Understanding why requests get denied helps you avoid the most preventable problems. The most frequent reasons include:

  • Incomplete documentation: The clinical records you submitted did not contain enough detail for the reviewer to determine medical necessity. This is the most common and most avoidable reason.
  • Medical necessity not met: The reviewer applied the plan’s clinical criteria (InterQual, MCG, or the plan’s own guidelines) and concluded the requested service is not warranted given the patient’s documented condition.
  • Incorrect or mismatched codes: The diagnosis code does not support the procedure code, an outdated code was used, or a required modifier is missing.
  • Step therapy not followed: The plan requires the patient to try a less costly treatment first, and the documentation does not show that happened or explain why it was inappropriate.
  • Out-of-network provider: The plan does not cover the service when performed by the requested provider or facility.
  • Plan coverage limits exceeded: The patient has already used their allotted visits, units, or dollar amount for the service category under their benefit design.

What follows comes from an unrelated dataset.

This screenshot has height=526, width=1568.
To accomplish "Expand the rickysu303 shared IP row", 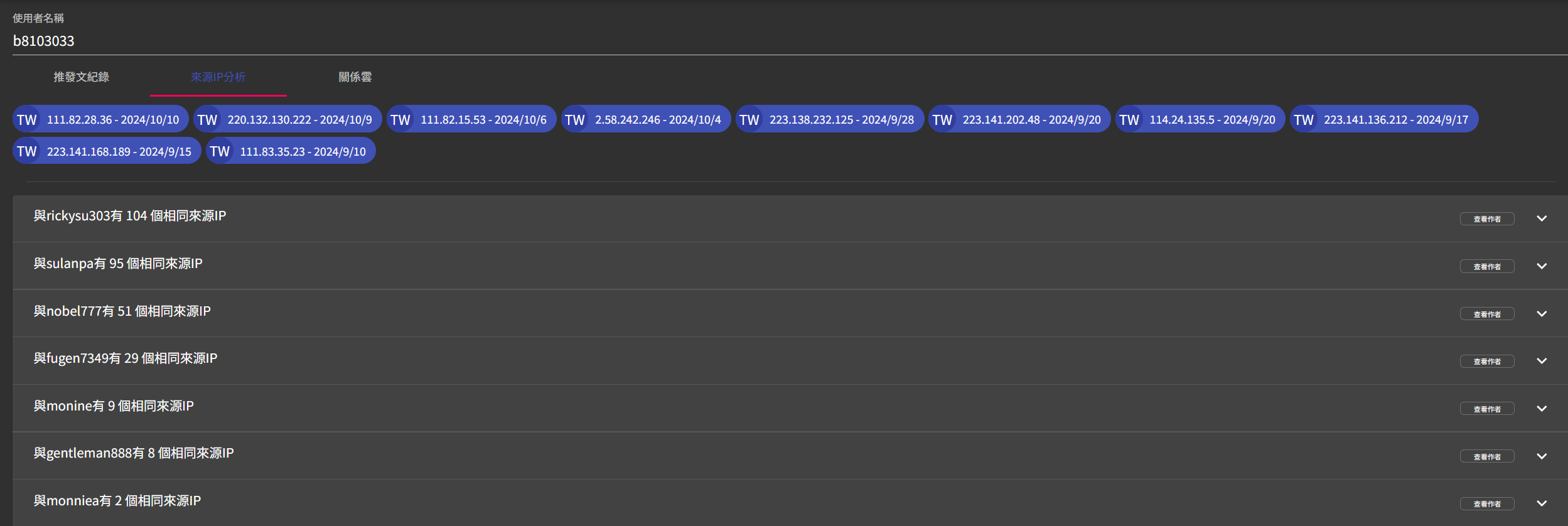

A denial based on incomplete documentation is not the same as a denial based on medical necessity, and the distinction matters for your next step. Missing-information denials can often be resolved by submitting the additional records. Medical-necessity denials require a clinical argument, which is where peer-to-peer review and formal appeals come in.

Peer-to-Peer Review

If the initial determination is a denial, many plans offer a peer-to-peer review before you file a formal appeal. A peer-to-peer is a phone conversation between the ordering physician and the plan’s medical director, where the physician explains why the requested service is medically necessary for this particular patient. These calls typically last five to ten minutes and must be requested promptly — deadlines vary by plan, but five business days from the denial notice is a common window. If you miss that window, the peer-to-peer option closes and you move directly to the formal appeal process.

Peer-to-peer reviews are worth the time investment. A reviewer working from chart notes alone may miss context that changes the clinical picture, and a brief conversation can overturn a denial without the weeks-long timeline of a written appeal. Come prepared with the specific clinical criteria the plan uses, the patient’s relevant history, and a clear explanation of why alternatives are not appropriate.

The Appeals Process for Denied Requests

When a peer-to-peer review is unavailable or unsuccessful, formal appeals are your next option. The process has two stages: internal appeal and external review.

Internal Appeal

An internal appeal goes back to the insurance company, but federal rules require it to be reviewed by someone who was not involved in the original denial. That reviewer must be a physician or healthcare professional in the same or a similar specialty as the one that typically manages the patient’s condition. You generally have 180 days from the denial to file an internal appeal, and the denial letter itself must include instructions on how to do so. For urgent situations where standard timelines would jeopardize the patient’s health, plans are required to offer an expedited internal appeal process.

External Review

If the internal appeal is denied, you or the patient can request an external review, which is conducted by an Independent Review Organization that has no relationship with the insurer. The request must be filed in writing within four months of receiving the final internal denial.9HealthCare.gov. External Review The external reviewer’s decision is binding on the insurance company — if they rule in the patient’s favor, the plan must approve the service. For urgent care situations, patients can request an external review immediately after the initial denial without completing the internal appeal process first.

External review is the strongest tool available when you believe a denial is clinically wrong. The binding nature of the decision means the insurer cannot simply deny the same service again after an unfavorable ruling. If you reach this stage, submit every piece of supporting documentation you have, including peer-reviewed literature supporting your clinical rationale if the standard criteria do not clearly address the patient’s specific situation.